Kalha Curran, Fernando Nathalie K, Bhatt Prajna, Johansson Fredrik O L, Lindblad Andreas, Rensmo Håkan, Medina León Zendejas, Lindblad Rebecka, Siol Sebastian, Jeurgens Lars P H, Cancellieri Claudia, Rossnagel Kai, Medjanik Katerina, Schönhense Gerd, Simon Marc, Gray Alexander X, Nemšák Slavomír, Lömker Patrick, Schlueter Christoph, Regoutz Anna
Department of Chemistry, University College London, 20 Gordon Street, London, WC1H 0AJ, United Kingdom.

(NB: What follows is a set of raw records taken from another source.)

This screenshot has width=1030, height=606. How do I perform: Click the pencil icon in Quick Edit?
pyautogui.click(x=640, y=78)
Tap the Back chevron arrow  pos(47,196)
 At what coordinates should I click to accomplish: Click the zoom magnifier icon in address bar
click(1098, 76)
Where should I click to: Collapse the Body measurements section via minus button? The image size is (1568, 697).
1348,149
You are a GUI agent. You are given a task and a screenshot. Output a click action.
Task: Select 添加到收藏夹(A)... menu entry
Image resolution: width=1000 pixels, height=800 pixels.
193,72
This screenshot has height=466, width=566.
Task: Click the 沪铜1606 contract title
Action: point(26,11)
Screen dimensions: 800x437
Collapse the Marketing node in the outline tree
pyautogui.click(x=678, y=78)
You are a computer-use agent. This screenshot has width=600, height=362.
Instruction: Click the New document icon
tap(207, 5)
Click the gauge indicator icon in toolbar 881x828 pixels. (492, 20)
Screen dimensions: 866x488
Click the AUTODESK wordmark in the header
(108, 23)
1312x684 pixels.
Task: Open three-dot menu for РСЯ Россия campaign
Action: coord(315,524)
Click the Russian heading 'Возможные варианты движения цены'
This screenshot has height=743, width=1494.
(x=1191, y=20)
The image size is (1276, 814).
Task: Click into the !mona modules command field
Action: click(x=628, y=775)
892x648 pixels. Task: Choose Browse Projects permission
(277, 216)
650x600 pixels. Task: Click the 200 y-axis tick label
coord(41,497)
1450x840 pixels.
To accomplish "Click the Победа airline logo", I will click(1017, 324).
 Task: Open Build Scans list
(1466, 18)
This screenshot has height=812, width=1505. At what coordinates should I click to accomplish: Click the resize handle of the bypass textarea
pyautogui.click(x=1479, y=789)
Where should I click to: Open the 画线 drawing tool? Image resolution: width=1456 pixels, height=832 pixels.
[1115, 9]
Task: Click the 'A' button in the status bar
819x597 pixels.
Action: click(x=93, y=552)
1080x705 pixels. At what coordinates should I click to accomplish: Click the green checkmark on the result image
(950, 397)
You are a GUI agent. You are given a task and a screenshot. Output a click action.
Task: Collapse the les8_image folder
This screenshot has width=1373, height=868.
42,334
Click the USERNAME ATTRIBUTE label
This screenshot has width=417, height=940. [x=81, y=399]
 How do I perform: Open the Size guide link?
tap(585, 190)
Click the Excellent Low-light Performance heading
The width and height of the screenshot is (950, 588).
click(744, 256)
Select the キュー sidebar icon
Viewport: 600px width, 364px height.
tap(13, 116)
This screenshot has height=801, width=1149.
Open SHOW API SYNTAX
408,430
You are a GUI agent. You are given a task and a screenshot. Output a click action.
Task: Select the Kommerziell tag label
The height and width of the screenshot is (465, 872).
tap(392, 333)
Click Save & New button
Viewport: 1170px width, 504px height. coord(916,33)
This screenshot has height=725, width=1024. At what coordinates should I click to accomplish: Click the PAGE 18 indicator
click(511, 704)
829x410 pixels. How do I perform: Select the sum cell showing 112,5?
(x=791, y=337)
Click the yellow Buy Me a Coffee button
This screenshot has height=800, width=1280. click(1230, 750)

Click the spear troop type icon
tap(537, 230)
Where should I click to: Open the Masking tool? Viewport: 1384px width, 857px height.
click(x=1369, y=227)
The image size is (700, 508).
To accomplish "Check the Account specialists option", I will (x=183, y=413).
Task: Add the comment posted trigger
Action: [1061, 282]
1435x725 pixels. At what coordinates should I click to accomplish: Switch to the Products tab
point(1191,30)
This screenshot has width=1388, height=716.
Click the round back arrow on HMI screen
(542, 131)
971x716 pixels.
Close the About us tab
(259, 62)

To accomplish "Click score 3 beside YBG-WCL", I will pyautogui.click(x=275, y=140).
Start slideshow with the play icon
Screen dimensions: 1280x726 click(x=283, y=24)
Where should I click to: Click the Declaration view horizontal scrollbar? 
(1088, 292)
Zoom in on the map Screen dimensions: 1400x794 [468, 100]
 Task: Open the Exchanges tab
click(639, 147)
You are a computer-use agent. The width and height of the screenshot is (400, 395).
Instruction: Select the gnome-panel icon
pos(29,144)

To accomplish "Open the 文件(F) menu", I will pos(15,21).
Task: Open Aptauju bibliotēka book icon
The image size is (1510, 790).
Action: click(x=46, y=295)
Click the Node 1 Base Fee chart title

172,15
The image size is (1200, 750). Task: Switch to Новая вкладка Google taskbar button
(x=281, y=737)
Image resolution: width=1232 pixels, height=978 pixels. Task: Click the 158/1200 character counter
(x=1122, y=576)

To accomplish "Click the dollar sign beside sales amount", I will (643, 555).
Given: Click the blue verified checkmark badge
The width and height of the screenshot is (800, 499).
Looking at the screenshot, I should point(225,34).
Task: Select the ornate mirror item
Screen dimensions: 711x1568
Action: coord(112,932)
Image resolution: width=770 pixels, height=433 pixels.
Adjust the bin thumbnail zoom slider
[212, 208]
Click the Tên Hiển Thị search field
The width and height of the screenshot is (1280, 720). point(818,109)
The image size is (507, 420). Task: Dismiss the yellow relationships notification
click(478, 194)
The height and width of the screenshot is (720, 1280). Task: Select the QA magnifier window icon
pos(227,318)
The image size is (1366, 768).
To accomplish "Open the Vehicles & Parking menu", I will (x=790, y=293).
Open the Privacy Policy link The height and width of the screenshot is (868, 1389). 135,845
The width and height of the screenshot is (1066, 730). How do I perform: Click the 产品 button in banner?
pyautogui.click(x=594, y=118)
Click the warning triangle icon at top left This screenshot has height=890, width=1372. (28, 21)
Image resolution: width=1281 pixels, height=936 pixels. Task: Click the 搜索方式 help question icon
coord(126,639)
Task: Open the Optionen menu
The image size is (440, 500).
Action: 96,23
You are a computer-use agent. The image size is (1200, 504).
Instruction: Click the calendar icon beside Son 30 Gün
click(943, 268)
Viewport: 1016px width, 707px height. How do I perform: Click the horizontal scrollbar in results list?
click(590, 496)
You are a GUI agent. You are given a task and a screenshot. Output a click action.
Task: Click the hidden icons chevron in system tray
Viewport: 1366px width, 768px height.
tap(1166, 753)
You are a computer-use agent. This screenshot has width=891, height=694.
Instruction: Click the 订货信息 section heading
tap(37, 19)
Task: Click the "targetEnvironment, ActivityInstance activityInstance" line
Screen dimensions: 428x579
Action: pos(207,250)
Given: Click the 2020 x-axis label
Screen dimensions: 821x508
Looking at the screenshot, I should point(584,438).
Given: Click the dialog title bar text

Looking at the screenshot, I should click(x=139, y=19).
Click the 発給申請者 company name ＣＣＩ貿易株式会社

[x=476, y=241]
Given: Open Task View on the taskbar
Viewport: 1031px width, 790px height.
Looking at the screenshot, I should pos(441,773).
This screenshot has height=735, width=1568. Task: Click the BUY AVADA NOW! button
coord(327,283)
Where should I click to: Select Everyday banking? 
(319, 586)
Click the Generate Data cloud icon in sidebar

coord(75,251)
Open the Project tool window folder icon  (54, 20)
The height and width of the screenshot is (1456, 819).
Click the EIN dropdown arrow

Department of Physics and Astronomy, Uppsala University, Box 516, 75120 Uppsala, Sweden.
J Phys Condens Matter. 2021 May 13;33(23). doi: 10.1088/1361-648X/abeacd.
Hard x-ray photoelectron spectroscopy (HAXPES) is establishing itself as an essential technique for the characterisation of materials. The number of specialised photoelectron spectroscopy techniques making use of hard x-rays is steadily increasing and ever more complex experimental designs enable truly transformative insights into the chemical, electronic, magnetic, and structural nature of materials. This paper begins with a short historic perspective of HAXPES and spans from developments in the early days of photoelectron spectroscopy to provide an understanding of the origin and initial development of the technique to state-of-the-art instrumentation and experimental capabilities. The main motivation for and focus of this paper is to provide a picture of the technique in 2020, including a detailed overview of available experimental systems worldwide and insights into a range of specific measurement modi and approaches. We also aim to provide a glimpse into the future of the technique including possible developments and opportunities.
硬X射线光电子能谱(HAXPES)正在成为材料表征的一项重要技术。利用硬X射线的专业光电子能谱技术数量在稳步增加,越来越复杂的实验设计能够真正对材料的化学、电子、磁性和结构性质产生变革性的见解。本文首先对HAXPES进行简短的历史回顾,涵盖从光电子能谱早期的发展,以了解该技术的起源和初步发展,到最先进的仪器设备和实验能力。本文的主要动机和重点是呈现2020年该技术的情况,包括对全球现有实验系统的详细概述以及对一系列特定测量模式和方法的见解。我们还旨在展望该技术的未来,包括可能的发展和机遇。